Collezióne s. f. [dal lat. collectio-onis, der. di colligĕre «raccogliere». – 1. Raccolta ordinata di oggetti della stessa specie, che abbiano valore o per loro pregio intrinseco o per loro interesse storico o artistico o scientifico o semplicemente per curiosità o piacere personale.

Se pensiamo al collezionismo, tendiamo a concentrarci sulla storia moderna e contemporanea di questo fenomeno e sulle sue connessioni con il mondo dell’arte.

Questa prospettiva però, è limitante e non ci permette di comprendere fino in fondo il valore storico e culturale di una pratica millenaria che è giunta ai giorni nostri.

Le collezioni, nel corso dei secoli, non solo ci hanno mostrato un campione del gusto e della moda del proprio tempo, ma rappresentano, prima di tutto, un fenomeno antropologico.

BREVE STORIA DEL COLLEZIONISMO

I corredi funerari sono tra i più antichi esempi di collezionismo; una pratica antichissima e comune a tutte le civiltà dall’età del rame all’ellenismo, proseguendo via via nei secoli con i romani.

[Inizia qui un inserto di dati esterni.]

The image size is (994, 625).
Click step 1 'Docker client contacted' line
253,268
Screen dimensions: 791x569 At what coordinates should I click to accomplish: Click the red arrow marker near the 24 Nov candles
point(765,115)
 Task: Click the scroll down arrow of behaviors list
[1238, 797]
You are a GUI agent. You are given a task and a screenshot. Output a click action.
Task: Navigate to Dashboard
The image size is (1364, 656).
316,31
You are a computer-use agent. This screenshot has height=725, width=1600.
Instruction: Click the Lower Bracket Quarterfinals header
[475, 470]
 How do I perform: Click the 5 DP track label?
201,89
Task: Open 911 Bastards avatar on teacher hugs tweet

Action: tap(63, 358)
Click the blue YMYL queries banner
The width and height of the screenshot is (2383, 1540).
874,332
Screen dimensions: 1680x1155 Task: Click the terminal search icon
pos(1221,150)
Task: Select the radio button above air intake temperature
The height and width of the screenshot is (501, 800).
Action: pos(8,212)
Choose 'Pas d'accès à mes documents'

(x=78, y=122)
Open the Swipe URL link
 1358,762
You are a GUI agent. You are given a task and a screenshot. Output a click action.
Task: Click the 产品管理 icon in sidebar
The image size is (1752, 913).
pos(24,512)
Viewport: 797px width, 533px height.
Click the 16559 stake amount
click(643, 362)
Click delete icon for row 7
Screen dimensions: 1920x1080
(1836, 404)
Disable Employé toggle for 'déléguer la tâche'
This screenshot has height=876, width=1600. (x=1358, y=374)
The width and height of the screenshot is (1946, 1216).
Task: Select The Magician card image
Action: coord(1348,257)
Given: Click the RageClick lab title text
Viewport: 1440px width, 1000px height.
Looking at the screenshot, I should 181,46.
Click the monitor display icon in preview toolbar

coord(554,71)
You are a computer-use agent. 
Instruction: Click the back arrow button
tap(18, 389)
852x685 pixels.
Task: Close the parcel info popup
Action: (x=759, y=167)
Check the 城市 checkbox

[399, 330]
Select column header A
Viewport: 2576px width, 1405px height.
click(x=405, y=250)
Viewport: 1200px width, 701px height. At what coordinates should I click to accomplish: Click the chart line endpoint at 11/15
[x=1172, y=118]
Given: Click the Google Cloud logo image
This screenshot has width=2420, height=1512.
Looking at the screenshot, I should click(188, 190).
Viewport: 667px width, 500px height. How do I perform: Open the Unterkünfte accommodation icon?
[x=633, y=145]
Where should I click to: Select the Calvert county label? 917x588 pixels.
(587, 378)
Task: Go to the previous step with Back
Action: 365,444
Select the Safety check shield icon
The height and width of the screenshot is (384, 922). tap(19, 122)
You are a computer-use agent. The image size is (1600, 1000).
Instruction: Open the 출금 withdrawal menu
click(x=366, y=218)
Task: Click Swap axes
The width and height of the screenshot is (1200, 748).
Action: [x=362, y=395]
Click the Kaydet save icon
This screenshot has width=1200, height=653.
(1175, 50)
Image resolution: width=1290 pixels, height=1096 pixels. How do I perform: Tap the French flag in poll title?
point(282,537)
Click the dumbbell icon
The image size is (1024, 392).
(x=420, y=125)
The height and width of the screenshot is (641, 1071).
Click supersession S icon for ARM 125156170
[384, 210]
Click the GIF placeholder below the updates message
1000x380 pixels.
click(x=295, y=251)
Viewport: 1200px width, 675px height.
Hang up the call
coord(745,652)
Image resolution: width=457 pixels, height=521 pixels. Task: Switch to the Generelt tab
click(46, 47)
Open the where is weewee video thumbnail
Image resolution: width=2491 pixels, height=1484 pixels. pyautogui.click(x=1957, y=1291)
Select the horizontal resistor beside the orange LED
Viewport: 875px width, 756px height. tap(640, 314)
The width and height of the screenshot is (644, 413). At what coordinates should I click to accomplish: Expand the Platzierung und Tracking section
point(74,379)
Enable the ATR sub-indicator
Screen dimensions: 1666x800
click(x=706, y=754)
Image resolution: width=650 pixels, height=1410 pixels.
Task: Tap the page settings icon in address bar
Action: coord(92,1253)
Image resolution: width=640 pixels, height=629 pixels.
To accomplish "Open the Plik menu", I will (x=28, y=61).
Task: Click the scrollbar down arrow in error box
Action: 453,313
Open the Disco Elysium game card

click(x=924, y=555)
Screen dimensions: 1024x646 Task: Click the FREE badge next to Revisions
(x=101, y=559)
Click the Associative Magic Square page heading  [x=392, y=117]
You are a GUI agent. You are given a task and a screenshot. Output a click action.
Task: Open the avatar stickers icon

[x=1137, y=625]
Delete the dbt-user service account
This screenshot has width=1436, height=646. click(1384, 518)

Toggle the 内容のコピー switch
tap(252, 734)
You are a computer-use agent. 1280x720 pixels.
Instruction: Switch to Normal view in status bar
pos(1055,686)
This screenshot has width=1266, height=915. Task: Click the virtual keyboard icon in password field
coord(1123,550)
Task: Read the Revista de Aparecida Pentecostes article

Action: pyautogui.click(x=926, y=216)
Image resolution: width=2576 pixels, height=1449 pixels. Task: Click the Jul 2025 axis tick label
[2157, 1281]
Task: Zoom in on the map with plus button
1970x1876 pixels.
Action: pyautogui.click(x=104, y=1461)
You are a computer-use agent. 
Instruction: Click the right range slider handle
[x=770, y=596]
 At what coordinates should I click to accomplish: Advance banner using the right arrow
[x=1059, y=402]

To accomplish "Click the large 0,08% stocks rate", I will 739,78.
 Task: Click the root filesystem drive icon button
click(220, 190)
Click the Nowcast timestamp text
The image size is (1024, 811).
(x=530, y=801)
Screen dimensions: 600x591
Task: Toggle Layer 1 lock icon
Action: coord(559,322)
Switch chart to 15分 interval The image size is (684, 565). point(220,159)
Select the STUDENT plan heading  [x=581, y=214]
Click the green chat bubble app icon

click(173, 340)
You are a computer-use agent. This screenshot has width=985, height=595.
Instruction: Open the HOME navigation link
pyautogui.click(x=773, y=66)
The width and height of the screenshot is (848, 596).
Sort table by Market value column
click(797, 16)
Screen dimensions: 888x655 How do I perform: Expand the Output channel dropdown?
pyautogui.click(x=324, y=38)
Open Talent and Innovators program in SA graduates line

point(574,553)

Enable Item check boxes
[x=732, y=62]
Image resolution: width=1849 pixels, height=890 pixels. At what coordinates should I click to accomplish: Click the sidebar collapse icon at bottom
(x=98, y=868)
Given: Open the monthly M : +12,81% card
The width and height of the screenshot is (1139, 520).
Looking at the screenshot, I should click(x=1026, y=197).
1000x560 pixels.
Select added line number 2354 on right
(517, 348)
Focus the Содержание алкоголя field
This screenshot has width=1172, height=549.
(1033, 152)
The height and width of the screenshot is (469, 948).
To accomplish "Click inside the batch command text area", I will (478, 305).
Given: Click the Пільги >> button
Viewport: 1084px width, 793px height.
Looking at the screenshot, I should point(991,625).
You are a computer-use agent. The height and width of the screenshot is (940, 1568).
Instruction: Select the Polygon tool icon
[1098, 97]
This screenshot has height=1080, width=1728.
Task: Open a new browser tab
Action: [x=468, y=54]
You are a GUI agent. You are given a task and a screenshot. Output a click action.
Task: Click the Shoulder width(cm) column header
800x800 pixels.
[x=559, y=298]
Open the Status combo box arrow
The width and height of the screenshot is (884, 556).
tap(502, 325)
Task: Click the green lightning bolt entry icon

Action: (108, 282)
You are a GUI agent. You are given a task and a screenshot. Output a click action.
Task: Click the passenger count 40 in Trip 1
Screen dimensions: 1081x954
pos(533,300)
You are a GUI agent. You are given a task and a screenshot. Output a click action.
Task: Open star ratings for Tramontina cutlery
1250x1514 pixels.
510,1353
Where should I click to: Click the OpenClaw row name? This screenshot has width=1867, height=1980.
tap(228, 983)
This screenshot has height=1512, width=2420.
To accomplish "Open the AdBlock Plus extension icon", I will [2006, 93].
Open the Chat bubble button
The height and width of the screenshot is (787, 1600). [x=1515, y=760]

Le collezioni romane erano frutto di bottini di guerra e venivano esposte sia per celebrare una vittoria, ma anche per senso estetico.

I collezionisti, in tutte le fasi storiche, sono da sempre condizionati da due impulsi: se da un lato si tende a raccogliere solo per sé stessi, dall’altro si vuole anche mostrare quanto accumulato come segno del proprio potere.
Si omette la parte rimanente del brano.